Tally the lines below that contain the word "computer". Only the total should be given.

Dataset entries:
┄┄┄┄┄┄┄┄┄┄┄┄┄┄┄┄┄┄┄┄
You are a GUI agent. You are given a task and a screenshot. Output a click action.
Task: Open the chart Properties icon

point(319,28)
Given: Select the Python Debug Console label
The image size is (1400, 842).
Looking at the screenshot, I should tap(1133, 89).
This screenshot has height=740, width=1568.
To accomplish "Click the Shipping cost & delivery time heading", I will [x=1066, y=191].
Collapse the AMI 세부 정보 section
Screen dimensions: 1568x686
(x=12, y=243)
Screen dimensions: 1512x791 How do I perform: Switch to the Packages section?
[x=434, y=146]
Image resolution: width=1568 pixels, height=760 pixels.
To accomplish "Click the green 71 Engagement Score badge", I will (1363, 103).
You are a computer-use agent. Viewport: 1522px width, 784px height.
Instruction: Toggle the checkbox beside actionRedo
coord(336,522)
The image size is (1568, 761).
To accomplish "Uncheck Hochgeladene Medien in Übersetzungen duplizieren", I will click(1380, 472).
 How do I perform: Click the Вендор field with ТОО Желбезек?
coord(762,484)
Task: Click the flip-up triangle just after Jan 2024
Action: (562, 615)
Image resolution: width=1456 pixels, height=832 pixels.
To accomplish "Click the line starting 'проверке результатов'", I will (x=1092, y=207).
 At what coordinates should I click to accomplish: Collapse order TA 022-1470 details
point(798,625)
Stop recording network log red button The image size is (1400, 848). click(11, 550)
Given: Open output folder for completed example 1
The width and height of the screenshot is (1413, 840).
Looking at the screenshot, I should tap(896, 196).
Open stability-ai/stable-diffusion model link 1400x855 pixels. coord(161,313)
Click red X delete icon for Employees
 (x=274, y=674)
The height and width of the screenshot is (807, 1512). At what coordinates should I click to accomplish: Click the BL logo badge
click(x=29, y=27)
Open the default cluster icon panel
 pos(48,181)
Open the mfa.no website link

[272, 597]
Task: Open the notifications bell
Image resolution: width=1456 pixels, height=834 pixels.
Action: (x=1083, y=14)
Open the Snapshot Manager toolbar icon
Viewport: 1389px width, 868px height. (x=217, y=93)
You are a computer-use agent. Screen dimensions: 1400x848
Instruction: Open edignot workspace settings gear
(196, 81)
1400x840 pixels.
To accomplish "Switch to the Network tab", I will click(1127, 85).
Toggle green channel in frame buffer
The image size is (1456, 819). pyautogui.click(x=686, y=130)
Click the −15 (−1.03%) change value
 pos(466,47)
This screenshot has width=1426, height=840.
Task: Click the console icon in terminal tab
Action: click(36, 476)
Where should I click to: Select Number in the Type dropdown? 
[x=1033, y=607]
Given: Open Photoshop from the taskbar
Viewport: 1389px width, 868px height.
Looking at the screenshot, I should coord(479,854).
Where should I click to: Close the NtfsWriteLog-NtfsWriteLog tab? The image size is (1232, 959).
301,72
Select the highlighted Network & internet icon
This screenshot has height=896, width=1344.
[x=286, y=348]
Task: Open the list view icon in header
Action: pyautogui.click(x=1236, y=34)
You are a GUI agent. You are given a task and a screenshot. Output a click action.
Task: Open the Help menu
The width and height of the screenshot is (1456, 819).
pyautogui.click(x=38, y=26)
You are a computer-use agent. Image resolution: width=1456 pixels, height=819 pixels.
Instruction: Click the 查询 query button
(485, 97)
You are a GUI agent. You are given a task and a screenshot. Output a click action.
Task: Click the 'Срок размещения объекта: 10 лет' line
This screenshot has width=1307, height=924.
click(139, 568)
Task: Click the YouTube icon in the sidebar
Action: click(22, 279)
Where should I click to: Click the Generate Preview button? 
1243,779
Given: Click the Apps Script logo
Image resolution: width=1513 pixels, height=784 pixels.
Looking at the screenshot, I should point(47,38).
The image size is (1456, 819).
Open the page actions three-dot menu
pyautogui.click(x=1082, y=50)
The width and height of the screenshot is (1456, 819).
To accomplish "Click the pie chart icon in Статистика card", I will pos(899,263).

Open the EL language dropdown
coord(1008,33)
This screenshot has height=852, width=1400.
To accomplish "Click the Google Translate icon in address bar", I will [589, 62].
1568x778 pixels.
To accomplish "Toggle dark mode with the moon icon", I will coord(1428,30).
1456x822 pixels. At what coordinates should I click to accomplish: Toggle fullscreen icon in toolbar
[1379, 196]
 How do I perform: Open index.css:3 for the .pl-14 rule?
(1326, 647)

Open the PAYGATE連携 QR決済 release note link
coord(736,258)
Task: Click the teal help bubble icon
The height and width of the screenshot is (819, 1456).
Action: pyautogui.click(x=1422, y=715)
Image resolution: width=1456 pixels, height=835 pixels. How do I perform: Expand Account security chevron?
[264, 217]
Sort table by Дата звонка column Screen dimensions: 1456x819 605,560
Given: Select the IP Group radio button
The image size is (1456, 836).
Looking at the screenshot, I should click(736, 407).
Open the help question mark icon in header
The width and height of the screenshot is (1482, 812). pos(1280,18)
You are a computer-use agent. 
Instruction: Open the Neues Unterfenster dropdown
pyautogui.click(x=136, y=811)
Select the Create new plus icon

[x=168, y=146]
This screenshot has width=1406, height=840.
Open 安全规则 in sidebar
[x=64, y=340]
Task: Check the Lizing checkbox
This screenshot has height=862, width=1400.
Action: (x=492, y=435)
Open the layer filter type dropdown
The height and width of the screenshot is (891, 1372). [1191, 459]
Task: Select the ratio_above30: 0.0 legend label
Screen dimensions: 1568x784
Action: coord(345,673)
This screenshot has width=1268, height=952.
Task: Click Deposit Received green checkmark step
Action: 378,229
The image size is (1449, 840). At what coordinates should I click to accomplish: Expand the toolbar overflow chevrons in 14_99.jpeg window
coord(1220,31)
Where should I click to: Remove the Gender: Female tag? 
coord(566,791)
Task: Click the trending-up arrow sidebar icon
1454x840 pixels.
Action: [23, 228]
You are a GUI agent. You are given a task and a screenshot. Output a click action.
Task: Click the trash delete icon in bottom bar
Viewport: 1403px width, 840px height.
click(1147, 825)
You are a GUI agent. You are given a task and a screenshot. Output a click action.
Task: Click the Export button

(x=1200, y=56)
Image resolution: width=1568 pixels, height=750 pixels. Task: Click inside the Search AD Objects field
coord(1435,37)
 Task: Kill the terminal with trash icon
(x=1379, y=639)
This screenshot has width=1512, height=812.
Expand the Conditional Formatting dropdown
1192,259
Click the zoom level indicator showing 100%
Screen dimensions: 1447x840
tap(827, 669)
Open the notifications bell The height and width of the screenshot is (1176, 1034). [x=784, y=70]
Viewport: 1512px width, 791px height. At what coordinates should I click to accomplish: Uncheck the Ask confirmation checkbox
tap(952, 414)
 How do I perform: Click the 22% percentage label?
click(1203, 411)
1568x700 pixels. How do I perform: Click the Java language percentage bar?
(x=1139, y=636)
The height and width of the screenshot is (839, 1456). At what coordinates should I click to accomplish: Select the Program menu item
┄┄┄┄┄┄┄┄┄┄┄┄┄┄┄┄┄┄┄┄
### Exercise answer
4